Mobilità scuola: i tribunali di Roma e di Lagonegro sconfessano la buona scuola

La mobilità sulla scuola ancora sugli scudi. Due pronunce bocciano l’algoritmo imponendo di rivedere i criteri della mobilità dei docenti. Di seguito il comunicato stampa dello studio legale BFI.
Con due sentenze i Tribunali di Roma e Lagonegro depositate in data 08.06.2018, hanno accolto i ricorsi presentati dallo Studio Legale BFI in favore di due docenti ordinando all’amministrazione di: “di provvedere alla rivalutazione della posizione del docente previo riconoscimento dei punti per il servizio pre – ruolo” e per l’effetto trasferire la docente presso un ambito della provincia richiesto.
In particolare il Tribunale di Roma con sentenza n. 4744/18, ha così motivato “ Non possono residuare dubbi quindi circa l’illegittimità, con riguardo alle molteplici disposizioni normative sopra richiamate in materia di parità scolastica, della contestata disposizione di CCNI che esclude qualsiasi attribuzione di punteggio, in sede di mobilità, per il servizio d’insegnamento svolto negli istituti paritari. Peraltro, diversamente opinando si perverrebbe ad una interpretazione della vigente normativa senz’altro contraria ai principi di eguaglianza e d’imparzialità della p.a. (artt.3 e 97 Cost.), non essendovi ragione per discriminare, sia in sede di mobilità che ai fini della ricostruzione di carriera, tra servizi aventi per legge la medesima dignità e le medesime caratteristiche”. Ebbene questo giudice condivide pienamente le argomentazioni sopra esposte. Ne segue il diritto della ricorrente al riconoscimento del servizio pre ruolo prestato presso scuole paritarie per anni 6.”
Dello stesso tenore la sentenza del Tribunale di Lagonegro che con sentenza n. 171/18, ha confermato la parità tra scuola privata e scuola pubblica anche alla luce di provvedimenti della giurisprudenza di legittimità e di una lettura costituzionalmente orientata della norma. Il giudice del Lavoro Palmisano con tale provvedimento ha dichiarato il riconoscimento del punteggio ed il relativo trasferimento del docente presso il proprio Comune di residenza.
Il Tribunale ha quindi ordinato all´Amministrazione scolastica di “rettificare la graduatoria di mobilità in favore della ricorrente, tenendo conto del maggior punteggio riconosciuto e di disporre l’assegnazione definitiva della sede scolastica in base al punteggio rettificato”.

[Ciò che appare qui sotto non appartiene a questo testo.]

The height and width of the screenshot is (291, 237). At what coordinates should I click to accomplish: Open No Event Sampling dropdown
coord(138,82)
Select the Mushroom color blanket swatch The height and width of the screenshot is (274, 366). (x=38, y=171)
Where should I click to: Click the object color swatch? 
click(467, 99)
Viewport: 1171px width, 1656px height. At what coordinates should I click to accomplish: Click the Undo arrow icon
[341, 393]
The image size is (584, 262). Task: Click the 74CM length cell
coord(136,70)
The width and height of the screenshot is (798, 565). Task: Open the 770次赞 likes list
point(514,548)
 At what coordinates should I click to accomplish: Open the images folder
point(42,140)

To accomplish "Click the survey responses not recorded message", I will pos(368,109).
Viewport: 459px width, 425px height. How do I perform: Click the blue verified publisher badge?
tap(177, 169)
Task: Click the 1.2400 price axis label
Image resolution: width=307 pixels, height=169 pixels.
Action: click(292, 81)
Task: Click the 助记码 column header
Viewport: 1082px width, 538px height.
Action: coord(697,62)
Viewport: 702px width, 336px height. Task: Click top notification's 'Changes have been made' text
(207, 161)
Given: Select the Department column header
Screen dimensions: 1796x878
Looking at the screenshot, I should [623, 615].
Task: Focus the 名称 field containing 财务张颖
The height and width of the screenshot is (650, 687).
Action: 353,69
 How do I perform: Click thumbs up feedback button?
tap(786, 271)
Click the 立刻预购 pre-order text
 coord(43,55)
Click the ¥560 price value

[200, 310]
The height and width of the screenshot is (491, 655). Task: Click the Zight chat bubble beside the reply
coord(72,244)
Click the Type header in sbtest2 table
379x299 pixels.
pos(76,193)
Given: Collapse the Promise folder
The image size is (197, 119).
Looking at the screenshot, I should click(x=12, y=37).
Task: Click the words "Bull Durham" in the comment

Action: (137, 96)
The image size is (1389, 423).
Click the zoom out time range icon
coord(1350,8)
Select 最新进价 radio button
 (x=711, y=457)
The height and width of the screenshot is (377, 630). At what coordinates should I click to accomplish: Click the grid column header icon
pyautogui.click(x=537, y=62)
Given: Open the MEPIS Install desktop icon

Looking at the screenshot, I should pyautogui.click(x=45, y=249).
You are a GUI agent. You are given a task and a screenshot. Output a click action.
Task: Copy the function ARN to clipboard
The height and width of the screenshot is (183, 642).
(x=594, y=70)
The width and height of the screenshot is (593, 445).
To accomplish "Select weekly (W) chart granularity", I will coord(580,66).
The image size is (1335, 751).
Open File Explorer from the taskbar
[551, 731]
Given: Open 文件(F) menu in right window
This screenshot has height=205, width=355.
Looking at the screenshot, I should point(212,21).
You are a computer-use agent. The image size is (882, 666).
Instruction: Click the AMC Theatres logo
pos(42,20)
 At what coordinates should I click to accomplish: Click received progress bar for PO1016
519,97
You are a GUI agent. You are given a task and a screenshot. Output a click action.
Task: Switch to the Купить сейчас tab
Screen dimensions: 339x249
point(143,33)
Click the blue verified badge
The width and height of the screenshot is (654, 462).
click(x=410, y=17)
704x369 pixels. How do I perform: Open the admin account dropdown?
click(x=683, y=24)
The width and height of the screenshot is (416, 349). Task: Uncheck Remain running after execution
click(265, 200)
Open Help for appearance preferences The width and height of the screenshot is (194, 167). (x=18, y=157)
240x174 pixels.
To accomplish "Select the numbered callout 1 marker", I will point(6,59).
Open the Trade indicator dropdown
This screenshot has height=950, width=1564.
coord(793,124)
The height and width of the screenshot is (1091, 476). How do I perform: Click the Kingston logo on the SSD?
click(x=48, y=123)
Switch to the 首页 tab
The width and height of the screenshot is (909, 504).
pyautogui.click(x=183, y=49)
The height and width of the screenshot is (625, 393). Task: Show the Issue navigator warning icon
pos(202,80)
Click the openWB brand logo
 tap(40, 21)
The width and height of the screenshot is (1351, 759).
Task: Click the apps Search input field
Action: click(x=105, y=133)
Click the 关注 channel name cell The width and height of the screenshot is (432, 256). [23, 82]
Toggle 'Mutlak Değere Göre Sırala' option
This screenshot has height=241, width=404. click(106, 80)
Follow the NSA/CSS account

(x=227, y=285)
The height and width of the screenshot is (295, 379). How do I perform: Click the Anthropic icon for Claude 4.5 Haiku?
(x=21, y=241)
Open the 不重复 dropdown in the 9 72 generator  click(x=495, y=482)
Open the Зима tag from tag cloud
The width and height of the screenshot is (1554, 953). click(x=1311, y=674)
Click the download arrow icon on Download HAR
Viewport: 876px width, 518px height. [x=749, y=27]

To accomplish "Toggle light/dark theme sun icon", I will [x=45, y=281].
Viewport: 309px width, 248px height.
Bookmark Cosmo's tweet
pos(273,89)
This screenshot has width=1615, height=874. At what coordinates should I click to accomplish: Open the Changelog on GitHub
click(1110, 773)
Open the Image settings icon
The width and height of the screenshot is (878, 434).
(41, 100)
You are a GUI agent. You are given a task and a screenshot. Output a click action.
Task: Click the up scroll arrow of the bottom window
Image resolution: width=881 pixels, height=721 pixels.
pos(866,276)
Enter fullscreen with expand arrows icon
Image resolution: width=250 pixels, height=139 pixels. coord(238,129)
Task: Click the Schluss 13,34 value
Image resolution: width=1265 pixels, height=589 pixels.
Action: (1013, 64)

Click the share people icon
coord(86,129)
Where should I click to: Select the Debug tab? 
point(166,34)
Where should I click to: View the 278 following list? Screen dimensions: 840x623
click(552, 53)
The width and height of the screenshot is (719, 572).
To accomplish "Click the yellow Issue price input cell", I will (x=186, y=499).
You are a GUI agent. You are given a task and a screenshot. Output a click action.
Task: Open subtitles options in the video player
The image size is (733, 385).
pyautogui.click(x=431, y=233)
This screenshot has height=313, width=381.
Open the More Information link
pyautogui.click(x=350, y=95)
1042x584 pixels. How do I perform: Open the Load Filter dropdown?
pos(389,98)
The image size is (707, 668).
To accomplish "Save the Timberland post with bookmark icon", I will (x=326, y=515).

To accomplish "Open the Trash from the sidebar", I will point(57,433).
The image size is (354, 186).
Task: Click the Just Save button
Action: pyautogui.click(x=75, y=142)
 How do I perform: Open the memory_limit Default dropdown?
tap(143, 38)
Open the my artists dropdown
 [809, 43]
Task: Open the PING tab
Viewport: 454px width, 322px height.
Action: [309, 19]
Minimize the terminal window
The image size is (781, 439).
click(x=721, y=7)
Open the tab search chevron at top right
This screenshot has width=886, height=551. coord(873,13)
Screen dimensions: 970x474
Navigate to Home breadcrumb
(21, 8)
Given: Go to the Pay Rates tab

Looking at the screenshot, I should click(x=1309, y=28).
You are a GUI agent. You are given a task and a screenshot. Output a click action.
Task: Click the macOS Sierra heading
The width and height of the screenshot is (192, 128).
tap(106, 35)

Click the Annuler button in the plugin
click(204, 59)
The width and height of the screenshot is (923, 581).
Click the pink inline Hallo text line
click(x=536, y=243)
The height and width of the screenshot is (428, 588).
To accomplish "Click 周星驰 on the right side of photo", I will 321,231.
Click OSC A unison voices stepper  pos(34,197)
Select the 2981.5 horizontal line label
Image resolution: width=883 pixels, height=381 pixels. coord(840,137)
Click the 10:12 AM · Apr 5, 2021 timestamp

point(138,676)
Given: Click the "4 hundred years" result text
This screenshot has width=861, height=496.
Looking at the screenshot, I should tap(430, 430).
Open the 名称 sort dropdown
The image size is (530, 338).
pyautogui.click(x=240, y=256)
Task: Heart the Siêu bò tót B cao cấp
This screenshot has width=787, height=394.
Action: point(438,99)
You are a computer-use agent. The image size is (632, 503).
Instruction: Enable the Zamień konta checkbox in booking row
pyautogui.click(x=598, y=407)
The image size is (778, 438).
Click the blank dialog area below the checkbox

Piena soddisfazione esprimono gli avvocati Buonamano Antimo, Fusco Fausto e Izzo Giuseppe dello studio legale BFI per questa pronuncia del Tribunale, in quanto con tale pronuncia si dà un ulteriore contributo al consolidamento del filone giurisprudenziale che riconosce ad ogni effetto di legge un principio di uguaglianza e di parità di trattamento tra insegnamenti e insegnanti del settore privato e di quello statale, nella direzione di una maggiore giustizia sostanziale e formale nonché di una armonizzazione del sistema normativo.